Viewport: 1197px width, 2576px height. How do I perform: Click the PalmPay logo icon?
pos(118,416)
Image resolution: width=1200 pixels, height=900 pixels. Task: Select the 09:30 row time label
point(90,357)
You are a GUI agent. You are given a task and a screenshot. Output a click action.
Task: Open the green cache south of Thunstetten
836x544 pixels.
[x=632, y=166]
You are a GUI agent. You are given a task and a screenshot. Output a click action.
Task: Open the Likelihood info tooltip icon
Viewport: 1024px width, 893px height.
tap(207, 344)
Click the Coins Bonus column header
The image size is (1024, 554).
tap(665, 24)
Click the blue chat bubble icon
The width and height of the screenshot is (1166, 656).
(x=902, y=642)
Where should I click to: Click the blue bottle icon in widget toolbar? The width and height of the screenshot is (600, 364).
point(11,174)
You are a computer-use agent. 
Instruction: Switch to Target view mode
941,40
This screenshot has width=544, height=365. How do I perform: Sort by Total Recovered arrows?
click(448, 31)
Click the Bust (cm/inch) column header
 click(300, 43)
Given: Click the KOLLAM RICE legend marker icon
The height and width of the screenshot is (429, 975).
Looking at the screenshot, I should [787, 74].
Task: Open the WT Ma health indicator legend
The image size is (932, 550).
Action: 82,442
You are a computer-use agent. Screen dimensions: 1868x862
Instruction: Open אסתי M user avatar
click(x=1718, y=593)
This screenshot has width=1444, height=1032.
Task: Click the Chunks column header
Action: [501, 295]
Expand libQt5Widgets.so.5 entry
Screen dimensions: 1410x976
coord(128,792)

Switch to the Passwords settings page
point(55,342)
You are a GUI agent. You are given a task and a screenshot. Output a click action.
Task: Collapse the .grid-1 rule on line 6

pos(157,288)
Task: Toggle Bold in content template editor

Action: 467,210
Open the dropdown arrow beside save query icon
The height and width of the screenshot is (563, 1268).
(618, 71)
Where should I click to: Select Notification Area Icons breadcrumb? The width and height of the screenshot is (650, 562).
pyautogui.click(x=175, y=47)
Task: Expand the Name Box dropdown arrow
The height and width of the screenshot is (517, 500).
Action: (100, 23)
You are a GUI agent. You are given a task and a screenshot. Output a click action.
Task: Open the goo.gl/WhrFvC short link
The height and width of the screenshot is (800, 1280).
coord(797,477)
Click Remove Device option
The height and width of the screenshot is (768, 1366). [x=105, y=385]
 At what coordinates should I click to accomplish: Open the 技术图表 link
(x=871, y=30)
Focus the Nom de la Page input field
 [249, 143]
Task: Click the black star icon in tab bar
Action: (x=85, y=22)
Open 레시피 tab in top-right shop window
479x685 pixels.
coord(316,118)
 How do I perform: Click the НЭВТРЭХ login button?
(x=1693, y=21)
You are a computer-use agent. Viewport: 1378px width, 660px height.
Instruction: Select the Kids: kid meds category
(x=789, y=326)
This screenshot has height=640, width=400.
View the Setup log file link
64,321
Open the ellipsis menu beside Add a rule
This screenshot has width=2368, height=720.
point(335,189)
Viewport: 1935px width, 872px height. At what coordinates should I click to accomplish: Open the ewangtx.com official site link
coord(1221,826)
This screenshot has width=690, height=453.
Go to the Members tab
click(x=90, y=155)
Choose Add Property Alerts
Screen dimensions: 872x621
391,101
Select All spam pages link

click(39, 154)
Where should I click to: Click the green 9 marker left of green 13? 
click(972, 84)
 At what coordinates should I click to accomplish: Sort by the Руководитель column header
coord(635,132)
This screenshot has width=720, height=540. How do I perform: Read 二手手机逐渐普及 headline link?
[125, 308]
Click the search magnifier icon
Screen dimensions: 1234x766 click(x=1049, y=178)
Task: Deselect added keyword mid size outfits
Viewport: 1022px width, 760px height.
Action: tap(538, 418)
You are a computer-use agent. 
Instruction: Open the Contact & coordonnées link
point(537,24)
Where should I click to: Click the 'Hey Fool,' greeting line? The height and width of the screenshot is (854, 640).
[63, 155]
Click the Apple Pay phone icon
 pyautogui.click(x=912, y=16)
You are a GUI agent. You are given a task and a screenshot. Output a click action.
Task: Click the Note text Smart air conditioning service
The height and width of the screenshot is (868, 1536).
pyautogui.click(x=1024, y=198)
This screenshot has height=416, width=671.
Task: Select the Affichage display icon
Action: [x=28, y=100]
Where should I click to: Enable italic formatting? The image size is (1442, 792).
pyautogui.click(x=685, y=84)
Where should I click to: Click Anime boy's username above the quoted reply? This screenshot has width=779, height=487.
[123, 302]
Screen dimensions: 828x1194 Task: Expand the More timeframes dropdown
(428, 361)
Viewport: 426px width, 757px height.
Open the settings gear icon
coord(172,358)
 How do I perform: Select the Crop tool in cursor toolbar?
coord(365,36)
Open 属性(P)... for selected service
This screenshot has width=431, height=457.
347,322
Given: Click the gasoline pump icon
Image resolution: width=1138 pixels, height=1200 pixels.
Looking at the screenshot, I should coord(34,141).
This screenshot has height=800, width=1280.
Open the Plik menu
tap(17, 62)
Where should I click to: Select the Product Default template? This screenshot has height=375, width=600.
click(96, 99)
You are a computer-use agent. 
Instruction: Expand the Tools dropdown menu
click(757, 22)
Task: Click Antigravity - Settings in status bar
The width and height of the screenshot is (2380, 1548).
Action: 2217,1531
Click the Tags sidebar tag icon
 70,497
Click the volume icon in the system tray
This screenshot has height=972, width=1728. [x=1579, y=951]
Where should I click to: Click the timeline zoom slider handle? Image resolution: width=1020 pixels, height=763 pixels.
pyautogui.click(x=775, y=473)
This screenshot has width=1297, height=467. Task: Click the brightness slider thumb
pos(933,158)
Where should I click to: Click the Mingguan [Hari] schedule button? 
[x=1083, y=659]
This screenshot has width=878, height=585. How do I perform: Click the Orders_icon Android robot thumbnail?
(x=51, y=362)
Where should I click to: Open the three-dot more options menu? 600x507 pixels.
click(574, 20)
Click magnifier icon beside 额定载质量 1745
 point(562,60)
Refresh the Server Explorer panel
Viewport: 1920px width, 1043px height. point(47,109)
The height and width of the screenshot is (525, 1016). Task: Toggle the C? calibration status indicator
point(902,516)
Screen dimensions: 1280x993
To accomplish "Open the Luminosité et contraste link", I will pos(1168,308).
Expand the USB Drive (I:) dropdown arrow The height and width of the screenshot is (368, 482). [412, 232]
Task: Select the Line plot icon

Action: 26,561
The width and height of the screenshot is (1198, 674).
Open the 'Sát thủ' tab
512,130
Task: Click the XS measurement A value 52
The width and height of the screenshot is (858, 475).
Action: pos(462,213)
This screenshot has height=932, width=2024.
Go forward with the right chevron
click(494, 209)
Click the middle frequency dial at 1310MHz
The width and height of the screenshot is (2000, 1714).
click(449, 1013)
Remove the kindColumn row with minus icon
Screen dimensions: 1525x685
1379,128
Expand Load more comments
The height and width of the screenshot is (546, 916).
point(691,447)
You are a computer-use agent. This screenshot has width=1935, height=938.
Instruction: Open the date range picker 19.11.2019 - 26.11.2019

-*-*-

**WHAT IS EXPECTED:**
Look above for the line with "View the Setup log file link"; retype exactly that line, every line after it up to the line with "Task: Deselect added keyword mid size outfits", and that line too, nothing else.

**RESPONSE AREA:**
View the Setup log file link
64,321
Open the ellipsis menu beside Add a rule
This screenshot has width=2368, height=720.
point(335,189)
Viewport: 1935px width, 872px height. At what coordinates should I click to accomplish: Open the ewangtx.com official site link
coord(1221,826)
This screenshot has width=690, height=453.
Go to the Members tab
click(x=90, y=155)
Choose Add Property Alerts
Screen dimensions: 872x621
391,101
Select All spam pages link

click(39, 154)
Where should I click to: Click the green 9 marker left of green 13? 
click(972, 84)
 At what coordinates should I click to accomplish: Sort by the Руководитель column header
coord(635,132)
This screenshot has width=720, height=540. How do I perform: Read 二手手机逐渐普及 headline link?
[125, 308]
Click the search magnifier icon
Screen dimensions: 1234x766 click(x=1049, y=178)
Task: Deselect added keyword mid size outfits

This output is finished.